Wake up, Polly Parrot.


SF: Where To Start
by Brian Plante

Are you new to Science Fiction? Or have you been reading SF awhile but are looking for more and better stories to read? Well, have I got a list for you.

If you're like most folks who read for pleasure, you probably read novels. There are hundreds of really good SF ones, and if I listed all of them, this would be a rather lengthy article. But I think the place most people should start, to get a basic grounding in the history and depth of the SF field, is in the shorter lengths. There's a much higher signal-to-noise ratio at the shorter lengths -- for the same amount of reading as a single novel, you can be swept away into ten or more new worlds.

Unlike most other genres, SF has always had a strong tradition of short stories. SF authors typically break in at the shorter lengths, and there has always been a number of magazine and anthology markets that publish such work. Even when SF authors move up into the arena of novels, it is not unusual for them to still produce shorter works as well.

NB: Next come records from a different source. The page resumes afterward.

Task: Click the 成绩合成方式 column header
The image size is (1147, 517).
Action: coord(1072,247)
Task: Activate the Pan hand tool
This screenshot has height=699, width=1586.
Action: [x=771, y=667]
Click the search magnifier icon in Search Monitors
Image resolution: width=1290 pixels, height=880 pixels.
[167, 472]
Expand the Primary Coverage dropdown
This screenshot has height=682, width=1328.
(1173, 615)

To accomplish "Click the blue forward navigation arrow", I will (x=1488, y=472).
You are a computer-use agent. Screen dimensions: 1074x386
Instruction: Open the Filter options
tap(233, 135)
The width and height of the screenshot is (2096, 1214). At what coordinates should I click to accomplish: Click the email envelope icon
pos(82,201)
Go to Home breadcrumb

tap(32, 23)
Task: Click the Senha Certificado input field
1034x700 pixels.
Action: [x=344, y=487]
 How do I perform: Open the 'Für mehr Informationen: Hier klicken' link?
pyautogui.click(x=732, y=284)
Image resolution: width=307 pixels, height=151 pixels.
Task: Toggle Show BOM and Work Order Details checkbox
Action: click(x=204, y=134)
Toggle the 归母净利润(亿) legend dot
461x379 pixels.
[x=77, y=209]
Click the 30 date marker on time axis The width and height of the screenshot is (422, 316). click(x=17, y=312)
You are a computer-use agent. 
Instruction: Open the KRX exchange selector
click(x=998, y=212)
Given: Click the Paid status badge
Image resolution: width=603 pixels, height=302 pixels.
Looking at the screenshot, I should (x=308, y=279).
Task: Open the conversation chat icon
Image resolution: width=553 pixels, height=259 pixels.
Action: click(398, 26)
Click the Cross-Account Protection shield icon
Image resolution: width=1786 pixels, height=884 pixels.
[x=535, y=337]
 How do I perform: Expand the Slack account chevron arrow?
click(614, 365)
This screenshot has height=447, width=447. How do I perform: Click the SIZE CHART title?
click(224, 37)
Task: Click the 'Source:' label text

So where do you find the best of the shorter lengths in SF? Well, the top magazines Asimov's, Analog, and The Magazine Of Fantasy & Science Fiction have been around for quite some time, and are the obvious places to spot new work from upcoming as well as established authors. You can read excellent work online for free at SciFiction as well as a few other other worthy websites and magazines if you really have the time, but since we're assuming you're new to SF and want up to speed quickly, those are the biggies to cover first.

Is it too much for you to follow all those magazines every single month? Then dive in with the annual Best of The Year anthologies. Gardner Dozois edits the huge The Year's Best SF annual, and David Hartwell edits a smaller but similarly excellent anthology. Later this year, Robert Silverberg, no slouch at editing, will debut a third SF best of the year anthology. You can't go wrong with any or all of these books.

Want to know where SF has been? Then you want to read some of the many wonderful retrospective anthologies. The single best volume is probably Volume 1 of The Science Fiction Hall Of Fame, edited by Robert Silverberg. That one is currently out of print (as are many of the volumes I'm about to mention), but is widely available in used bookstores or on the internet (try www.abebooks.com or www.half.com). Other quick primers in SF are James Gunn's The Road To SF series (six volumes, but start with volumes 2-4), Isaac Asimov Presents The Great SF Stories (25 volumes in all, each one covering a single year from 1939 to 1963), several volumes edited by David Hartwell (The Ascent Of Wonder, The Science Fiction Century, The World Treasury Of SF and Visions Of Wonder), The Oxford Book Of SF edited by Tom Shippey, several volumes of The Arbor House Treasury books edited by Robert Silverberg, Worlds Of Wonder (recently reissued under the title of SF 101) also by Robert Silverberg, Gardner Dozois' The Good Old Stuff,The Good New Stuff, Modern Masterpieces of SF and Modern Classic Short Novels Of SF.

I could go on. And on and on and on. But rather than overwhelm you with a daunting list, I'll cut this short. If you're totally new to the field, start with a few of the retrospective anthologies. If you prefer the newer styles to the old stuff, pick up the best-of-the-year books. If you find yourself really enjoying all this and hungry for more, then subscribe to one or more of the magazines.

And then there's the novels. Ah, so many books, so little time. Well, maybe I'll save those for another article. But if you're just starting out, start with the short stories first and you'll get more bang for your buck. I envy you for all those first-time discoveries you have ahead.